-- start --
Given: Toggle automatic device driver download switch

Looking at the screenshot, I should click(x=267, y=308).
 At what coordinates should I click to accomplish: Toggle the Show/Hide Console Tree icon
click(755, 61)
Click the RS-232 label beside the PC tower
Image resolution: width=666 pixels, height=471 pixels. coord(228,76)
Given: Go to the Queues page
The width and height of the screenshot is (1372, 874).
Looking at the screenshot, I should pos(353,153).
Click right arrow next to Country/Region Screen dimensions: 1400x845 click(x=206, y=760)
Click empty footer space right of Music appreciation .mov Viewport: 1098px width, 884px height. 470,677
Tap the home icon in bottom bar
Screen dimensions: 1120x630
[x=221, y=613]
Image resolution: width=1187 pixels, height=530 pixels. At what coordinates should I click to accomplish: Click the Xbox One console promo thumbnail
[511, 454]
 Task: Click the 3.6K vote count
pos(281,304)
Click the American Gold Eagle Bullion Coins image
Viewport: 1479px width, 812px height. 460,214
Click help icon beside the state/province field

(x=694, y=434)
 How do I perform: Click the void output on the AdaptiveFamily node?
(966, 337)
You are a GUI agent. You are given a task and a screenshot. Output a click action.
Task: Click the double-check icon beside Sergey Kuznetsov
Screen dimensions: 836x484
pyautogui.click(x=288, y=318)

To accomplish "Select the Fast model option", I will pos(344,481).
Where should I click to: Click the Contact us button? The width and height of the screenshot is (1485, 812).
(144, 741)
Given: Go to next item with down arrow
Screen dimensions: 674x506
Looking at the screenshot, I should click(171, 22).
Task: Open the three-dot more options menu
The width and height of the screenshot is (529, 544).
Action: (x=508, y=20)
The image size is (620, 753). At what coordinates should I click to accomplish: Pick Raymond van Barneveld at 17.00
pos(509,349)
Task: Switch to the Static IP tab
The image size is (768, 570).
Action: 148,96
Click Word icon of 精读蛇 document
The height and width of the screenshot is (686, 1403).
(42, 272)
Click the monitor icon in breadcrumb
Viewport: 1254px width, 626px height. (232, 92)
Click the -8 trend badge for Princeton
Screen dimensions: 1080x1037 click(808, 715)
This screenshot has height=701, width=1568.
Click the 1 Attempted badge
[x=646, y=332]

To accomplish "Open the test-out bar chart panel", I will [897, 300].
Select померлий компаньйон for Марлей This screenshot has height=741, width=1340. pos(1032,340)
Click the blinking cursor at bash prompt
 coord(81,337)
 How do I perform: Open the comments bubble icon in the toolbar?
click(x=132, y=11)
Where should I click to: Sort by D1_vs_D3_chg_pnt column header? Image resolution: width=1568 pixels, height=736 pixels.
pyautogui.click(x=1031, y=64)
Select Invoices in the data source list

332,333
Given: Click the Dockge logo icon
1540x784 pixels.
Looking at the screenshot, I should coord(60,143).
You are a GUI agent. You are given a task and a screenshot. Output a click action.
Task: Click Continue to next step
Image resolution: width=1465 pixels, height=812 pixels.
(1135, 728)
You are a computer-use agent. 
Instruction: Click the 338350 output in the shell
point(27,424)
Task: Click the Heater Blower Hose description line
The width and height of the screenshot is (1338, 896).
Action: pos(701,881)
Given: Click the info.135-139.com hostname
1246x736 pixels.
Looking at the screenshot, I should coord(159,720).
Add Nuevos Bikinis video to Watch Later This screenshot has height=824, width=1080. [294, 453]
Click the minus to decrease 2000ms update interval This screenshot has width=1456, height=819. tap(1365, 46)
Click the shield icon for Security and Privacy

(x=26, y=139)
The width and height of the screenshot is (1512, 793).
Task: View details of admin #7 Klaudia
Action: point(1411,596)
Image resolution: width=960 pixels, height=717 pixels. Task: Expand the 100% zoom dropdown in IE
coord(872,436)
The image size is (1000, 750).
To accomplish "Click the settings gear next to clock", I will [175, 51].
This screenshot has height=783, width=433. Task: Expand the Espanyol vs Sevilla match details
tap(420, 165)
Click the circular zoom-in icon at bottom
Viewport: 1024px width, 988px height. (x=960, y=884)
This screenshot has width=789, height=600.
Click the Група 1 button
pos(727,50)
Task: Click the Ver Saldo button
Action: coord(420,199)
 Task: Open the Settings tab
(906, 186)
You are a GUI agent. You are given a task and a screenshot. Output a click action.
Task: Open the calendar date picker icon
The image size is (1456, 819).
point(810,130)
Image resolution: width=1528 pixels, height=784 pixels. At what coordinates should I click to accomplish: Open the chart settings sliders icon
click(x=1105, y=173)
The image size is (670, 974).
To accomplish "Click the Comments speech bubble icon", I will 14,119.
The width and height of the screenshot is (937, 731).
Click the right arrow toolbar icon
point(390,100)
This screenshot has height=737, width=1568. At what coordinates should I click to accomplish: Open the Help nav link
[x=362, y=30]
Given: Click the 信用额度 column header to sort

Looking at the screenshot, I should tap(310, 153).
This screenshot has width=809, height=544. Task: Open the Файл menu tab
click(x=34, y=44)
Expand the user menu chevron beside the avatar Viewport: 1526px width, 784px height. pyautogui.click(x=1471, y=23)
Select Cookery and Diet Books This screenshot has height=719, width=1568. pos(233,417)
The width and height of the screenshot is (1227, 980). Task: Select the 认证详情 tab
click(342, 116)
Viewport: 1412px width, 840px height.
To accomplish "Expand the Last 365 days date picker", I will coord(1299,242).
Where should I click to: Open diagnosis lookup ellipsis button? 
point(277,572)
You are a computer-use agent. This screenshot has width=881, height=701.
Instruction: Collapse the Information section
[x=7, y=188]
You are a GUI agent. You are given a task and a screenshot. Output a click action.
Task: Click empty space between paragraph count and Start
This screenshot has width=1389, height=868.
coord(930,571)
-- end --
__Exercise details__.
Arrange the items as a two-column CSV with the header instruction,action, starting at the line containing "Viewport: 1412px width, 840px height." and ending at the last item. Give one row per item, with each field quoted and any line breaks replaced by spaces.

__Worked solution__.
instruction,action
"Viewport: 1412px width, 840px height. To accomplish ""Expand the Last 365 days date picker"",","I will coord(1299,242)."
"Where should I click to: Open diagnosis lookup ellipsis button?","point(277,572)"
"You are a computer-use agent. This screenshot has width=881, height=701. Instruction: Collapse the Information section","[x=7, y=188]"
"You are a GUI agent. You are given a task and a screenshot. Output a click action. Task: Click empty space between paragraph count and Start This screenshot has width=1389, height=868.","coord(930,571)"